DOCUMENT
★ ★ ★ ★ ★ ★ ★
The Opposite of Science

I՚m as happy as anyone to see thousands of people in the street marching in support of science, but something about it feels kind of strange – like, should science really be a political cause?




The first answer that comes to mind: of course is no, it shouldn՚t be, but the right wing crazies have forced it to be one. The onus is on them.

The second (and a bit more sophisticated) one: yes, of course, science and rationality (and the modern cosmopolitan civilizations that make them possible) are as historical, and hence political, as anything else. Science didn՚t just blossom innocently into existence in the modern era, it was advanced by specific agencies and interests, and opposed by others. It՚s a bit sad and a bit annoying that this battle hasn՚t been won decisively, but not exactly surprising. So this is just a new stage of a long battle.

There weren՚t any visible counterprotestors at the Science Day march, although plenty of mention of Donald Trump, now the leader of the rightist forces of unreason.

The first obvious enemy of science was religion. While the Catholic Church has long made its peace with science, religious fundamentalism quite rightly sees science as undermining its metaphysics and has opposed it fairly continuously in the US for the past century..

Big business and its libertarian ideological handmaids, who turn against science because it interferes with their profit making. This is the most powerful of the anti-science forces because it has money behind it, and it՚s main effects have been to ensure that we continue to doom ourselves via the climate.

Ethnonationalism – Science by its nature is universalist – it is a machine for producing truths that ideally independent of specific context. This is a tricky and sensitive point, because it doesn՚t mean that science necessarily proves human universalism – “human biodiversity” may be real, although it՚s a suspicious and fringy area. But the practice of science has a very strong universalist bias, in that research results and practises from the US or Peru or Peking are expected to be fully compatible with each other. Trump՚s hamhanded attempts to block immigrants have had a very tangible negative impact on scientific practice.

On the left (more or less), enemies of science are usually motivated by some form of conspiracism or health paranoia (eg anti-vaxxers). William Burroughs made this point with characteristic clarity and extremism. way back in 1961:
The whole point is, I feel the machine should be eliminated. Now that it has served its purpose of alerting us to the dangers of machine control. Elimination of all natural sciences. If anybody ought to go to the extermination chambers definitely scientists, yes I’m definitely anti-scientist because I feel that science represents a conspiracy to impose as, the real and only universe, the Universe of scientists themselves - they’re reality-addicts, they’ve got to have things so real so they can get their hands on it. We have a great elaborate machine which I feel has to be completely dismantled in order to do that we need people who understand how the machine works - the mass media - unparalleled opportunity.
★ ★ ★ ★ ★ ★ ★
DIRECTION A
Decide whether each statement agrees with the text on science and politics, answering yes or no and quoting the words of the text that decide it. (i) There were visible counterprotestors at the Science Day march. (ii) Big business is called the most powerful of the anti-science forces. (iii) The William Burroughs quotation dates from 1961.

SOURCE MATERIAL
★ ★ ★ ★ ★ ★ ★
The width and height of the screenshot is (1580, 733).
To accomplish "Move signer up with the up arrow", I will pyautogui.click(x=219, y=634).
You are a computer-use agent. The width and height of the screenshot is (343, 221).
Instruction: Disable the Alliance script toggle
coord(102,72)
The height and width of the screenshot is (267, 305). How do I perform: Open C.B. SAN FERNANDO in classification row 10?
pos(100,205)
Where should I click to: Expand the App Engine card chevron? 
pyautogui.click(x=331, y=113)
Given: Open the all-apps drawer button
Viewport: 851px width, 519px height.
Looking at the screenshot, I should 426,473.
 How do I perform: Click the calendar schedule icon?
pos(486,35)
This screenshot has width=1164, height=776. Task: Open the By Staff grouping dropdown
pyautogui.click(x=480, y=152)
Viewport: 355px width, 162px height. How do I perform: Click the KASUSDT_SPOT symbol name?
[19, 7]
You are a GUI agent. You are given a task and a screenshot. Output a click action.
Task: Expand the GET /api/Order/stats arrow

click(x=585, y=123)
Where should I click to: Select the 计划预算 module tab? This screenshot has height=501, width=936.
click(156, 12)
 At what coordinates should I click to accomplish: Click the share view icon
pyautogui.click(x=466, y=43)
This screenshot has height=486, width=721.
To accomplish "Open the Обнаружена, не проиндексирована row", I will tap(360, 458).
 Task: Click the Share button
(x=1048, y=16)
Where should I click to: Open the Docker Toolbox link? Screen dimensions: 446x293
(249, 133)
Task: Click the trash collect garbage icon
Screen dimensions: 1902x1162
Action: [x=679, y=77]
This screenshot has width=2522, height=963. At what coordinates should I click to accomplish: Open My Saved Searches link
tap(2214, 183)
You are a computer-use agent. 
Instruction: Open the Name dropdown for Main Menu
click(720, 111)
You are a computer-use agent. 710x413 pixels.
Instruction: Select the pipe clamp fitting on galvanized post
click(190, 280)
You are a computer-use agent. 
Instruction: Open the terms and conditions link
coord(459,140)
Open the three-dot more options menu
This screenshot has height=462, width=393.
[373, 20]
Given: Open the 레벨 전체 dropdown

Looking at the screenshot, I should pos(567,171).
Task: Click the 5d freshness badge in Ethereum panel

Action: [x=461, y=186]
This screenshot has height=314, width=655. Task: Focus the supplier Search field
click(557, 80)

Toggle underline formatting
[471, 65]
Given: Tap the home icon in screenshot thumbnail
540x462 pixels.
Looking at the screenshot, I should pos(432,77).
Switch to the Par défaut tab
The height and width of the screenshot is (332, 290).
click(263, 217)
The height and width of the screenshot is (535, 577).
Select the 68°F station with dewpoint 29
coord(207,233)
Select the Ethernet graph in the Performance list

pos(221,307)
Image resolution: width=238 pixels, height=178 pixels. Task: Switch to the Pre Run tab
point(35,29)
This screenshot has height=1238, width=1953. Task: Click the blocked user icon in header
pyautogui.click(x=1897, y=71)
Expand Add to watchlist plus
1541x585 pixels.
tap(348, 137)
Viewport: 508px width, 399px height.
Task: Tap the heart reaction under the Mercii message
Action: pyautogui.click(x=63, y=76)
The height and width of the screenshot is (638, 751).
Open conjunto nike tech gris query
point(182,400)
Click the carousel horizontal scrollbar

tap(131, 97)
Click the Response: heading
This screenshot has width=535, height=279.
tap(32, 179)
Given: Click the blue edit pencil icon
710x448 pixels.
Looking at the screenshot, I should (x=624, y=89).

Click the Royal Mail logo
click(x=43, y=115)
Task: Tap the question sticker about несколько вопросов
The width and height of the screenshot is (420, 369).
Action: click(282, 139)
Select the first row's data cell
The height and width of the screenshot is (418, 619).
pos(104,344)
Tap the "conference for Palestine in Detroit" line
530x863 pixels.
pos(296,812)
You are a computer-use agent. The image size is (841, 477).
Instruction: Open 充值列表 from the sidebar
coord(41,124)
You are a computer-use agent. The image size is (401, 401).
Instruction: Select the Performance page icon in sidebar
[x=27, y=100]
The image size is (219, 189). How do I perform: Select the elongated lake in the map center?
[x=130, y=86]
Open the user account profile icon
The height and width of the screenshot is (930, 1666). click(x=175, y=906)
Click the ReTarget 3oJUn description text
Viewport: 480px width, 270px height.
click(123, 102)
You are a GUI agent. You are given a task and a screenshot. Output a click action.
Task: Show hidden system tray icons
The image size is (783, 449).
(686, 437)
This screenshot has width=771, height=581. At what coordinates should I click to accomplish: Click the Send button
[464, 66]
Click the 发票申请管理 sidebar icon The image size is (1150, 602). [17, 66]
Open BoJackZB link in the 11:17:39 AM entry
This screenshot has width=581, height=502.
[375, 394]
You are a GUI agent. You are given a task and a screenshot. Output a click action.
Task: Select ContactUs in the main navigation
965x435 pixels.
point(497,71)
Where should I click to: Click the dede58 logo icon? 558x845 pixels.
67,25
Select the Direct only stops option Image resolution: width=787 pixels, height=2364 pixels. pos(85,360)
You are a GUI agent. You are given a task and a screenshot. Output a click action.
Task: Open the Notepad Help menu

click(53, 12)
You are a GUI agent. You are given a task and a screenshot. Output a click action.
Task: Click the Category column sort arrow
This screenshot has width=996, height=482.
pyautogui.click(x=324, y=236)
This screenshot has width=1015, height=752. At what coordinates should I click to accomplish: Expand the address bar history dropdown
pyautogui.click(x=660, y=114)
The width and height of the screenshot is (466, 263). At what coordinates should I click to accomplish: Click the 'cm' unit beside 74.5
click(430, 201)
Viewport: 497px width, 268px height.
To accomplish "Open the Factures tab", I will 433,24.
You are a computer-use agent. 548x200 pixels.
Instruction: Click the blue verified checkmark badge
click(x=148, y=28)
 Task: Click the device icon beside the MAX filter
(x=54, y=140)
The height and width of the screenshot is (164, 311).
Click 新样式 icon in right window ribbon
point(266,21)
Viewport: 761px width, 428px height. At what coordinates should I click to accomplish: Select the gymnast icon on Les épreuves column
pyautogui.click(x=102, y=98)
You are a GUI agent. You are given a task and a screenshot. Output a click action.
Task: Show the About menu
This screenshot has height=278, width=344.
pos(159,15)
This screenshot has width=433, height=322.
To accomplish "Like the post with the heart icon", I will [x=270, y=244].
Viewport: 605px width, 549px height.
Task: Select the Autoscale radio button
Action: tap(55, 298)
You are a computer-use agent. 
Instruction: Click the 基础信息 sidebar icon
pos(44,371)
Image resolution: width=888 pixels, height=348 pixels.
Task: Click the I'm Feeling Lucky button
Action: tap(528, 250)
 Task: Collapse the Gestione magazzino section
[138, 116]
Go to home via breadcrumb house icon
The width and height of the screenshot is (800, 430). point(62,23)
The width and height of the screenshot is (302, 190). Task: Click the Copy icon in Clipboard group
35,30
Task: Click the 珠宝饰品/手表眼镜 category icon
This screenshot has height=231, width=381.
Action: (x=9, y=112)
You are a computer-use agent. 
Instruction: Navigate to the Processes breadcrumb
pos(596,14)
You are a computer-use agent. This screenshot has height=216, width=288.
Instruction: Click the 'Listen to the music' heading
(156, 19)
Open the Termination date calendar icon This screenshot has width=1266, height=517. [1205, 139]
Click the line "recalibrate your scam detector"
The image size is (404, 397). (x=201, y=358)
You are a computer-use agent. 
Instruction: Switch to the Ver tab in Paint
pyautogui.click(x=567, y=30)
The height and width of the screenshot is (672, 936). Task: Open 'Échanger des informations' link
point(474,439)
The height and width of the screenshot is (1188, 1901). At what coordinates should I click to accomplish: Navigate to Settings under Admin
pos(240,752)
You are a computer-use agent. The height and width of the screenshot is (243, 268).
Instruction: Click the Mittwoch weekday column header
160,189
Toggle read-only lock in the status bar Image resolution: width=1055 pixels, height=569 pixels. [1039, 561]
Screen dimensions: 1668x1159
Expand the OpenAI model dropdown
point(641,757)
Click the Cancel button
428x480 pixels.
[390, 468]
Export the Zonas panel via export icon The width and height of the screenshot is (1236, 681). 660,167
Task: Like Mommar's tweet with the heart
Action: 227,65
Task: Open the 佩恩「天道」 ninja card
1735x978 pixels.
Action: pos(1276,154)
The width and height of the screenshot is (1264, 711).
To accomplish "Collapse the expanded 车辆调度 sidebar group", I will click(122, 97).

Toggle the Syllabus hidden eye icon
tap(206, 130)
★ ★ ★ ★ ★ ★ ★
DIRECTION B
Return the rows unchanged, from the line with "Select the Direct" up to and including the line with "(x=54, y=140)".

WORKED SOLUTION A
(i) No: "There weren՚t any visible counterprotestors at the Science Day march"
(ii) Yes: "This is the most powerful of the anti-science forces because it has money behind it"
(iii) Yes: "way back in 1961"

WORKED SOLUTION B
Select the Direct only stops option Image resolution: width=787 pixels, height=2364 pixels. pos(85,360)
You are a GUI agent. You are given a task and a screenshot. Output a click action.
Task: Open the Notepad Help menu

click(53, 12)
You are a GUI agent. You are given a task and a screenshot. Output a click action.
Task: Click the Category column sort arrow
This screenshot has width=996, height=482.
pyautogui.click(x=324, y=236)
This screenshot has width=1015, height=752. At what coordinates should I click to accomplish: Expand the address bar history dropdown
pyautogui.click(x=660, y=114)
The width and height of the screenshot is (466, 263). At what coordinates should I click to accomplish: Click the 'cm' unit beside 74.5
click(430, 201)
Viewport: 497px width, 268px height.
To accomplish "Open the Factures tab", I will 433,24.
You are a computer-use agent. 548x200 pixels.
Instruction: Click the blue verified checkmark badge
click(x=148, y=28)
 Task: Click the device icon beside the MAX filter
(x=54, y=140)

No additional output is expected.